Chemiluminescence may be an ideal solution to on-site applications comparing to other optical readout methods [27], as it allows great reduction in the complexity of the detection system design [28]. The optoelectronic performance of a single PCDTBT:PC70BM sensor pixel was characterized before analysing the pathogen detection. Individual and multiplexed detection of waterborne pathogens with the OPD-integrated microfluidic platform was then demonstrated in both artificial and real water samples.2.?Experimental Section2.1. Integrated System Design and FabricationThe multiplexed optical-biosensor platform is depicted in Figure 1. It is mainly composed of an integrated array of sixteen OPDs and a hybrid microfluidic chip of poly(methyl methacrylate) (PMMA) and poly(dimethylsiloxane) (PDMS).Figure 1.

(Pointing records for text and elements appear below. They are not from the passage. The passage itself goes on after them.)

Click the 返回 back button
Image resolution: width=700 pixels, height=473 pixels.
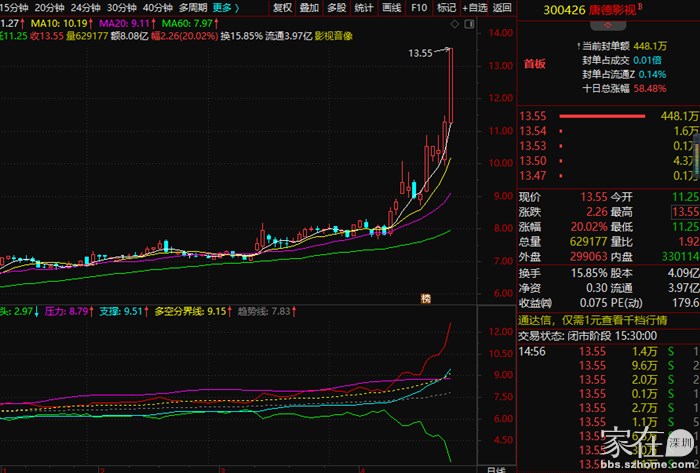coord(502,7)
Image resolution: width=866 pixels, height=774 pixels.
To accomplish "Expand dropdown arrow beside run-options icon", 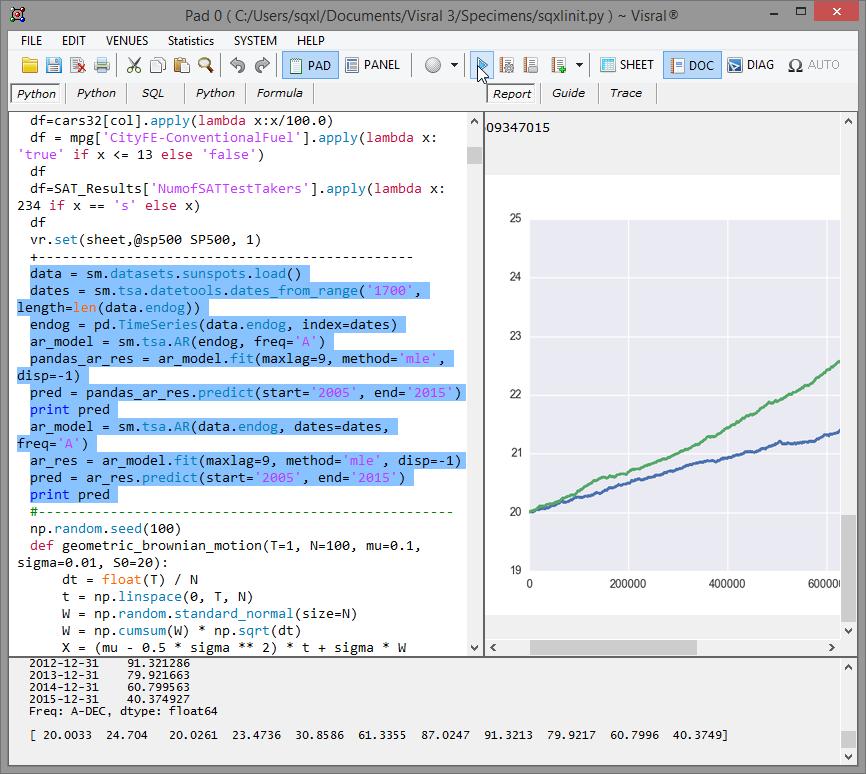I will click(580, 65).
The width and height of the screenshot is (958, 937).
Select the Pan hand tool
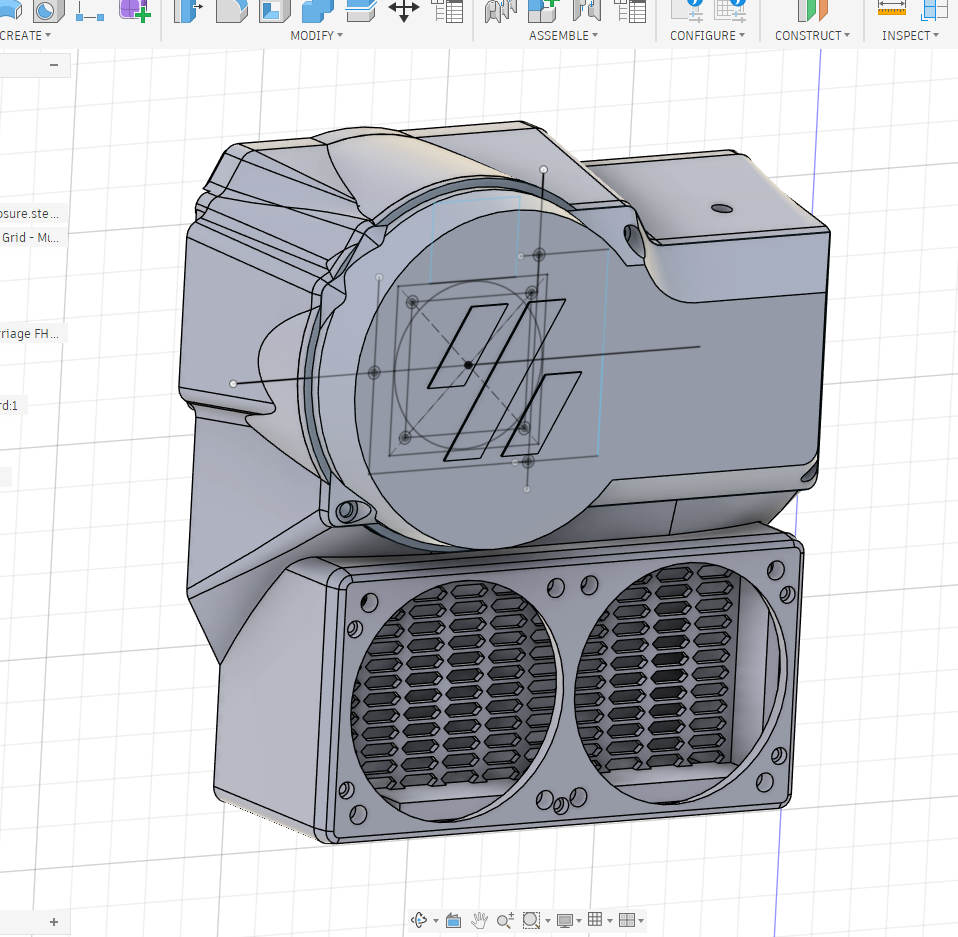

(a) Illustration of the multiplexed optical-biosensor platform integrating an array of polycarbazole OPDs to a hybrid microfluidic chip made of PMMA and PDMS. (b) Top view of the PMMA microfluidic substrate with ~30 mm3 volume chambers. (c) Cross-section Anacetrapib …Microfluidic structures on PMMA with high feature resolution can be easily replicated by injection moulding or hot embossing processes while substrates of PDMS involve simple and robust bonding at low temperature [29]. The channel networks on PMMA were constructed resembling the angio-architecture [24,30]. The sample is loaded in the microfluidic chip through only one inlet. The fluid is then guided along two microchannels and enters ~30 mm3 volume chambers, where the chemiluminescence assays are performed onto antibody functionalized PMMA surfaces. Further, the light generated from the chemiluminescent reactions is detected by 16 mm2 active area OPDs aligned below the chambers. The minimum distance between adjacent OPDs in the array is ~4 mm.PMMA was selected as the microfluidic substrate for the assays due to its outstanding transparency in the visible range, making it a good candidate for the chemiluminescence detection.